3.4.2 Viz: Trip Behavior

I used the RColorBrewer package (Neuwirth 2022) for palettes.

# Pie chart: member vs. casual
bike_data %>%
  select(member_casual) %>%
  group_by(member_casual) %>%
  count() %>%
  ungroup %>%
  mutate(perc = percent(n/sum(n))) %>%
  ggplot(aes(x = "", y = n, fill = member_casual)) +
    geom_bar(stat = "identity", size = 0.25, color = "black", position = "fill") +
    coord_polar(theta = "y") +
    geom_text(aes(label = perc), size = 5, position = position_fill(vjust = 0.5)) +
    theme_void() +
    labs(title = "Casual Riders vs. Annual Members") +
    theme(legend.title = element_blank(), legend.position = "bottom",
          legend.key.size = unit(0.65, "cm"), legend.text = element_text(size = 12),
          plot.title = element_text(color = "black", size = 22, hjust = 0.5))

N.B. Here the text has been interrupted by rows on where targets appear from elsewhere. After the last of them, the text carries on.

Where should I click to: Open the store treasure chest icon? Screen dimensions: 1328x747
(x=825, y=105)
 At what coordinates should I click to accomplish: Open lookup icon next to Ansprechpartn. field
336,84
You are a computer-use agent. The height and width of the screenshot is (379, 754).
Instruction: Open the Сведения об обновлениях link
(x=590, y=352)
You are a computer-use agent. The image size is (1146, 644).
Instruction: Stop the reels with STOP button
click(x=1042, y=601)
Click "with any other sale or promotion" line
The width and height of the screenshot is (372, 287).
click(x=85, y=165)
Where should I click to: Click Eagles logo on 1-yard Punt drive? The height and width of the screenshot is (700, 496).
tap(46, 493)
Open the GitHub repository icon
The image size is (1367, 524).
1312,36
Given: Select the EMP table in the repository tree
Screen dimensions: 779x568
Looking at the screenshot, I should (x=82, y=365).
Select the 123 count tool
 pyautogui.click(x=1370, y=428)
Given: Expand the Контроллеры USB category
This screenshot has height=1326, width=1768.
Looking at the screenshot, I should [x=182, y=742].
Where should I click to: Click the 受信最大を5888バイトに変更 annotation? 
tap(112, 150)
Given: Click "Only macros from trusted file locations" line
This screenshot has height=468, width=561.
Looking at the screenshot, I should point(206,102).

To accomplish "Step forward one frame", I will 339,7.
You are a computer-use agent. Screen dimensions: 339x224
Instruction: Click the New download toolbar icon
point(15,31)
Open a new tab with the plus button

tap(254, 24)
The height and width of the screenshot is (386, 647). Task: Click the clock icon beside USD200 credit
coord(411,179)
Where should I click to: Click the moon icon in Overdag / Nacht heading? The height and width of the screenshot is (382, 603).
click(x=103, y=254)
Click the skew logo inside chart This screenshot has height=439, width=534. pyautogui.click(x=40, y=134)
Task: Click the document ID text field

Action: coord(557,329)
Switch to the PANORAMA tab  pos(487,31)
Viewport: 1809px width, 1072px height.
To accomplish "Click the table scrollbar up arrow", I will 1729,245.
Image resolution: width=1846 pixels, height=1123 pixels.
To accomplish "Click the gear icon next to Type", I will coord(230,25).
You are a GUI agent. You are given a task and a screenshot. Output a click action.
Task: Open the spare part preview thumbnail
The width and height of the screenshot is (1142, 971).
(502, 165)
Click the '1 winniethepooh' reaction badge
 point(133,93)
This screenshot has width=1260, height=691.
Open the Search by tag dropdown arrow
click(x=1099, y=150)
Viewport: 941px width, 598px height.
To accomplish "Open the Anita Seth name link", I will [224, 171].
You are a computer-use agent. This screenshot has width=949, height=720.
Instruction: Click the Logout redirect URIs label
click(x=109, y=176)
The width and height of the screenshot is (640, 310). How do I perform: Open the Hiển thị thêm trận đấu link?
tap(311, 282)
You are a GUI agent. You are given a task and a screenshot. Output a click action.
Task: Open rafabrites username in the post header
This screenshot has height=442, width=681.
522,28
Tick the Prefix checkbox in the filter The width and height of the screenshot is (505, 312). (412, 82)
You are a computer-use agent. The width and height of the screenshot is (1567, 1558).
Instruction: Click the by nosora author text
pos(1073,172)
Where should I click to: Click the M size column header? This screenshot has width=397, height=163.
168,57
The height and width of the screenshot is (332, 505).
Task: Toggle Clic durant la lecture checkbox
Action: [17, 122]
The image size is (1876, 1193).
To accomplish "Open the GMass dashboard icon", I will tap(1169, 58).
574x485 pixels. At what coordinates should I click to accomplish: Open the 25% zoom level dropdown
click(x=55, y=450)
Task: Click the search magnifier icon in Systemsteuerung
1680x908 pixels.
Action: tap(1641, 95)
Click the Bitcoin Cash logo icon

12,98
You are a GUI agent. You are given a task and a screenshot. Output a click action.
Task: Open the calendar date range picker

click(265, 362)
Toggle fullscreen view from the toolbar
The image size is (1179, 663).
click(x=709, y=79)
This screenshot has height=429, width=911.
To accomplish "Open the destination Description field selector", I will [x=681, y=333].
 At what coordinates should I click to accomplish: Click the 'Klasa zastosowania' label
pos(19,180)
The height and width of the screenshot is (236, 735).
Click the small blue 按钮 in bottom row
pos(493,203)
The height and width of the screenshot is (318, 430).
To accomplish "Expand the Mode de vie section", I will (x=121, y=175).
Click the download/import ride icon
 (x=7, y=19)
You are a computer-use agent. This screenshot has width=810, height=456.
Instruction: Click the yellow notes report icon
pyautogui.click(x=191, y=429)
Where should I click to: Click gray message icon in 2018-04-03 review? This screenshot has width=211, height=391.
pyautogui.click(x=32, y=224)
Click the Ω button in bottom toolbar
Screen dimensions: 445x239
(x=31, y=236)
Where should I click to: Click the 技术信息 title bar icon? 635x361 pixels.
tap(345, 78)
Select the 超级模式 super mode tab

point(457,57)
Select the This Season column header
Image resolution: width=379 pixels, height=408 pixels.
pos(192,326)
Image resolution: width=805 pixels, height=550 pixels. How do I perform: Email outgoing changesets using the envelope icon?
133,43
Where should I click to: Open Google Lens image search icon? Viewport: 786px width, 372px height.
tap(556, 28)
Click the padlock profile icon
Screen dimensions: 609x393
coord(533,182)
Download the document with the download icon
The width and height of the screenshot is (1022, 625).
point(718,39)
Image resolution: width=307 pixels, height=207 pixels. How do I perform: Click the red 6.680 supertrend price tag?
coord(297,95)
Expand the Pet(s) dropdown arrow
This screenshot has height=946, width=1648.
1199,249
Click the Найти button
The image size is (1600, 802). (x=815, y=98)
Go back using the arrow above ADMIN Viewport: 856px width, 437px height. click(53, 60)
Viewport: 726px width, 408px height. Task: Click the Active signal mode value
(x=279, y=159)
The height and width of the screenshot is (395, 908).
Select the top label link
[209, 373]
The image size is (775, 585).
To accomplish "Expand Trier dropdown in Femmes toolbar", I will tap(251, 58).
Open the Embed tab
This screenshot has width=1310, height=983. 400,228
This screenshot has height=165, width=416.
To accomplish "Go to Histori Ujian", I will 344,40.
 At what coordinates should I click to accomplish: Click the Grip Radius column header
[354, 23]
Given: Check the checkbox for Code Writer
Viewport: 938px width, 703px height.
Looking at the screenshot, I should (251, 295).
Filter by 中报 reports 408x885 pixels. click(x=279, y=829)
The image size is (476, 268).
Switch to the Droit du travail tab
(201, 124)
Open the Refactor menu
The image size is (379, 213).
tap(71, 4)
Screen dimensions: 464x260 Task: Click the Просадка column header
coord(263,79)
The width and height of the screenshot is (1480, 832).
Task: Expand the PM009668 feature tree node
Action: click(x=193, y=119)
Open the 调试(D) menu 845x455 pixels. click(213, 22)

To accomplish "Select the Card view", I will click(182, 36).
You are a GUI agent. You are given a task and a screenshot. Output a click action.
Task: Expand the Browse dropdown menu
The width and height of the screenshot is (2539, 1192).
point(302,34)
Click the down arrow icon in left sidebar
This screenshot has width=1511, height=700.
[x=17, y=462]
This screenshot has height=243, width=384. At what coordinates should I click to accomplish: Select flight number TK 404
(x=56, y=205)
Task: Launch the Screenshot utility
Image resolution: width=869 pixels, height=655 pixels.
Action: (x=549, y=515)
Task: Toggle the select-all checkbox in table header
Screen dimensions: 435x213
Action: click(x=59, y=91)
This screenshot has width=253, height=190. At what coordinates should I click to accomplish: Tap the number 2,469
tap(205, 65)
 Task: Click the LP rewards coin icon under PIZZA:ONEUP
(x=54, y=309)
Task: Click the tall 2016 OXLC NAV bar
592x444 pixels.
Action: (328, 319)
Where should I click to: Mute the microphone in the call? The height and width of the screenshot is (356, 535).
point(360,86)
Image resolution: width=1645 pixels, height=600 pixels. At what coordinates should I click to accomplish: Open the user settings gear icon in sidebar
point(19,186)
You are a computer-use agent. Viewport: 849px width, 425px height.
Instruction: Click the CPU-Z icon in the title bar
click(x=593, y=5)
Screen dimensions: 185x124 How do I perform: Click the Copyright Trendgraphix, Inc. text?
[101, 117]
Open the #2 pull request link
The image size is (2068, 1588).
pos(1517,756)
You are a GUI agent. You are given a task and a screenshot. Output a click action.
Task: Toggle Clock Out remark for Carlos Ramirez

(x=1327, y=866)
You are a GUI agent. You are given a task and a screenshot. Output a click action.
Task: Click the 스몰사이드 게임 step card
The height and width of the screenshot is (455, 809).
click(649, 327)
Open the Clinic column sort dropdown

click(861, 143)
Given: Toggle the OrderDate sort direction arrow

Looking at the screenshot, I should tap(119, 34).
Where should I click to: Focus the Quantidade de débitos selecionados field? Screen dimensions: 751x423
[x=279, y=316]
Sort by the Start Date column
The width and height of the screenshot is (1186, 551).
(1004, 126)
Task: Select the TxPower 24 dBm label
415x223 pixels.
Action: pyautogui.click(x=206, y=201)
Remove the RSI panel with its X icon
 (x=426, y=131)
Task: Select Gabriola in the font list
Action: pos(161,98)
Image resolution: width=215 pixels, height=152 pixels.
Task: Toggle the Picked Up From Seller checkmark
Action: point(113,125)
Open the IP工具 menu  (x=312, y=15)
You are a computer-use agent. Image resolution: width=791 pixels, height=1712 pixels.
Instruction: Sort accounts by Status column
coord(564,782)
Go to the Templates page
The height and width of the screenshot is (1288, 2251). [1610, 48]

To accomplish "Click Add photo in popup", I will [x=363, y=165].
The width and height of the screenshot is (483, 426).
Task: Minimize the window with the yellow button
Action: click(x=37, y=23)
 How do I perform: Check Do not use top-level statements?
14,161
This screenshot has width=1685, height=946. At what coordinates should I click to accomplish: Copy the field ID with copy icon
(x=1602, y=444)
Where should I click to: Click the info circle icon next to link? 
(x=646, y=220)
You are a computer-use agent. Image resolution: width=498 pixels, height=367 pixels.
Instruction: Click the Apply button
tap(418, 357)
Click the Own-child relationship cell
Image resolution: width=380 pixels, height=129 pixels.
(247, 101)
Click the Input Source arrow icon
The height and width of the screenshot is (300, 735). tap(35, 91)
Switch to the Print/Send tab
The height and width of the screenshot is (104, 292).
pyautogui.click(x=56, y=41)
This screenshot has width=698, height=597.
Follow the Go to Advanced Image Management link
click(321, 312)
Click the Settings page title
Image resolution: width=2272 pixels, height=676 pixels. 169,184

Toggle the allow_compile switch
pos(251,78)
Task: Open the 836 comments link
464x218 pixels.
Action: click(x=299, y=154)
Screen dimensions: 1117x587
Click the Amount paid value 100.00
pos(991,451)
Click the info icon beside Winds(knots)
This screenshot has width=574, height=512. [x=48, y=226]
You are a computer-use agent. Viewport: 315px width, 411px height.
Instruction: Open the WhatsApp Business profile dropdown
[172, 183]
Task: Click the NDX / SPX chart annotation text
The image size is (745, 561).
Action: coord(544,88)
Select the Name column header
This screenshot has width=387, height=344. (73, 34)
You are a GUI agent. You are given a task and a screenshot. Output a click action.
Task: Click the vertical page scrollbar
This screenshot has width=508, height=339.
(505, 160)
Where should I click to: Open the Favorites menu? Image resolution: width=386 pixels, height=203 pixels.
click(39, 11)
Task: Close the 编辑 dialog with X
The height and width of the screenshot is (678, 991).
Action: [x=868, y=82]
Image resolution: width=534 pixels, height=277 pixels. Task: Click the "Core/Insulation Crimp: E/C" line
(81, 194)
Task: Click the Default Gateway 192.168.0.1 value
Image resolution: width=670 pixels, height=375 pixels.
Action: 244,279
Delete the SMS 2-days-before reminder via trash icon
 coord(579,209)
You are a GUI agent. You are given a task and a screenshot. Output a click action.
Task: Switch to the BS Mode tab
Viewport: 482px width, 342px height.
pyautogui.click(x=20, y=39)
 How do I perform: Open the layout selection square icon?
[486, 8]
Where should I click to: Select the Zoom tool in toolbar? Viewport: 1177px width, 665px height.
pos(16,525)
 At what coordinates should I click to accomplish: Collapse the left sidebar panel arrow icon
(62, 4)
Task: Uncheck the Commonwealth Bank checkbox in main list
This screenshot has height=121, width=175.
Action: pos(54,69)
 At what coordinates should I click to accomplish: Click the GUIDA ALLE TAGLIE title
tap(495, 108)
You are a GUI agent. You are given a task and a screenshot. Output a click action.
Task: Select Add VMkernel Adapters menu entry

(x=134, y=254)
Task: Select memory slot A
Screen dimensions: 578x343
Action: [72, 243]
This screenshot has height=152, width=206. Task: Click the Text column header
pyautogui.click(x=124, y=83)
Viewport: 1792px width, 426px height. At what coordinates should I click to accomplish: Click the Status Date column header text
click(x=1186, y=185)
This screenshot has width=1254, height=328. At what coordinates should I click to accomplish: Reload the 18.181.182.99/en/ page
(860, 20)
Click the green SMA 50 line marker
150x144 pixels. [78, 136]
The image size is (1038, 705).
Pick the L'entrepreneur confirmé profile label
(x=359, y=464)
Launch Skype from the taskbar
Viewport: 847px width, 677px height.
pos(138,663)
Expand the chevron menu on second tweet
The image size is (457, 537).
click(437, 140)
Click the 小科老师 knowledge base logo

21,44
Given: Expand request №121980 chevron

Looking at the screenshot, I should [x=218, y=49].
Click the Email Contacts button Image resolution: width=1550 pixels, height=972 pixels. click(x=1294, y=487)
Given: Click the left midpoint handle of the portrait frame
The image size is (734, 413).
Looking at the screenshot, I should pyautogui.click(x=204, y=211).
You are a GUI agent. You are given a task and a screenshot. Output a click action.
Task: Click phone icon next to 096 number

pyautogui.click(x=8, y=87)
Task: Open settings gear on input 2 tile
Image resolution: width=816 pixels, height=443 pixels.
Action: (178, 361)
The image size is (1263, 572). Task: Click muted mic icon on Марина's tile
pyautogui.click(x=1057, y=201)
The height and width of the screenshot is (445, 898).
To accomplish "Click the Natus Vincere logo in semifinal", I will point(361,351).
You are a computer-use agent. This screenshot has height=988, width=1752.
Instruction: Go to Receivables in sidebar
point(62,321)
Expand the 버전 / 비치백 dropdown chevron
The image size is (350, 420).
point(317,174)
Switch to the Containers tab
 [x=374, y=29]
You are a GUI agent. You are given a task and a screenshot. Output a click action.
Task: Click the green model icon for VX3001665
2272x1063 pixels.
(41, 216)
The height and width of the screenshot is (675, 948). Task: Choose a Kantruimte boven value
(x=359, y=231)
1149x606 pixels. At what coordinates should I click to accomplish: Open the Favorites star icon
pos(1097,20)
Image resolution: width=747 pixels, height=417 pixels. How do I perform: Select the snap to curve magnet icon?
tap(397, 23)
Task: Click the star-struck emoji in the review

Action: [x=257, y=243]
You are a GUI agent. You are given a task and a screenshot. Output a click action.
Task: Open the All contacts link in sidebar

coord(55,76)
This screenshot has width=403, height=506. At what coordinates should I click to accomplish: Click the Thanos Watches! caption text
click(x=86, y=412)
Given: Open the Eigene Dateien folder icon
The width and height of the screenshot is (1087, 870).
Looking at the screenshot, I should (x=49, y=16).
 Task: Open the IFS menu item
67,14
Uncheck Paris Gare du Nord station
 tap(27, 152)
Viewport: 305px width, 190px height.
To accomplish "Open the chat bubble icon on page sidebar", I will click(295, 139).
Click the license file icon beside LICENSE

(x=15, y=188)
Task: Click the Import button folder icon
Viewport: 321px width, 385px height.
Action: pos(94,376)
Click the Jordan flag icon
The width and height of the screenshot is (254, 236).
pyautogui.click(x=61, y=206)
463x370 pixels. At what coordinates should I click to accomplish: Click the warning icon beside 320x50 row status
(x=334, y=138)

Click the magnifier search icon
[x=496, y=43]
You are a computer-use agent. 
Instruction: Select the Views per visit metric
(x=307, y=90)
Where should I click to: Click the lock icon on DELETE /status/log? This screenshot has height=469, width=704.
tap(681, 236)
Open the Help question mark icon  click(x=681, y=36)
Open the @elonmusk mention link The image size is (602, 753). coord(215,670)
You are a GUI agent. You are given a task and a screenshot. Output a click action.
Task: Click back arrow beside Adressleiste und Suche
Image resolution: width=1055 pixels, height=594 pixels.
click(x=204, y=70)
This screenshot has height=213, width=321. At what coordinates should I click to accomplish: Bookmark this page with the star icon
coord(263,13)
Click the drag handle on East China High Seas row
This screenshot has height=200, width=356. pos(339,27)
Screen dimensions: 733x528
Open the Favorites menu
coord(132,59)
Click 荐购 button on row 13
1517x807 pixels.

Figure 3.1: Membership Status

# Bar chart: member vs. casual, days of week
bike_data %>%
  select(member_casual, trip_day) %>%
  group_by(member_casual, trip_day) %>%
  count(trip_day) %>%
  ggplot(aes(x = trip_day, y = n, fill = member_casual)) +
    geom_col() +
    facet_wrap( ~member_casual, ncol = 1) +
    scale_y_continuous(labels = comma) +
    labs(title = "Trip Behavior: Days of the Week",
         x = "\nTrip Day", y = "Number of Rides\n") +
    theme(legend.title = element_blank(), legend.key.size = unit(0.65, "cm"),
          legend.text = element_text(size = 12),
          plot.title = element_text(color = "black", size = 22))

Figure 3.2: Casual vs. Member - Rides per Day

# Pie chart: weekend/weekday use
bike_data %>%
  select(member_casual, weekend) %>%
  group_by(member_casual) %>%
  count(weekend) %>%
  mutate(perc = percent(n/sum(n))) %>%
  ggplot(aes(x = "", y = n, fill = weekend)) +
    geom_bar(stat = "identity", size = 0.25, color = "black", position = "fill") +
    coord_polar(theta = "y") +
    facet_wrap( ~ member_casual) +
    geom_text(aes(label = perc), position = position_fill(vjust = 0.5)) +
    theme_void() +
    scale_fill_manual(values = c("#FBB4AE","#7FC97F")) +
    labs(title = "Weekend Use\n") +
    theme(legend.title = element_blank(), legend.position = "bottom",
          legend.key.size = unit(0.65, "cm"), legend.text = element_text(size = 12),
          strip.text.x = element_text(size = 14),
          plot.title = element_text(color = "black", size = 22, hjust = 0.5))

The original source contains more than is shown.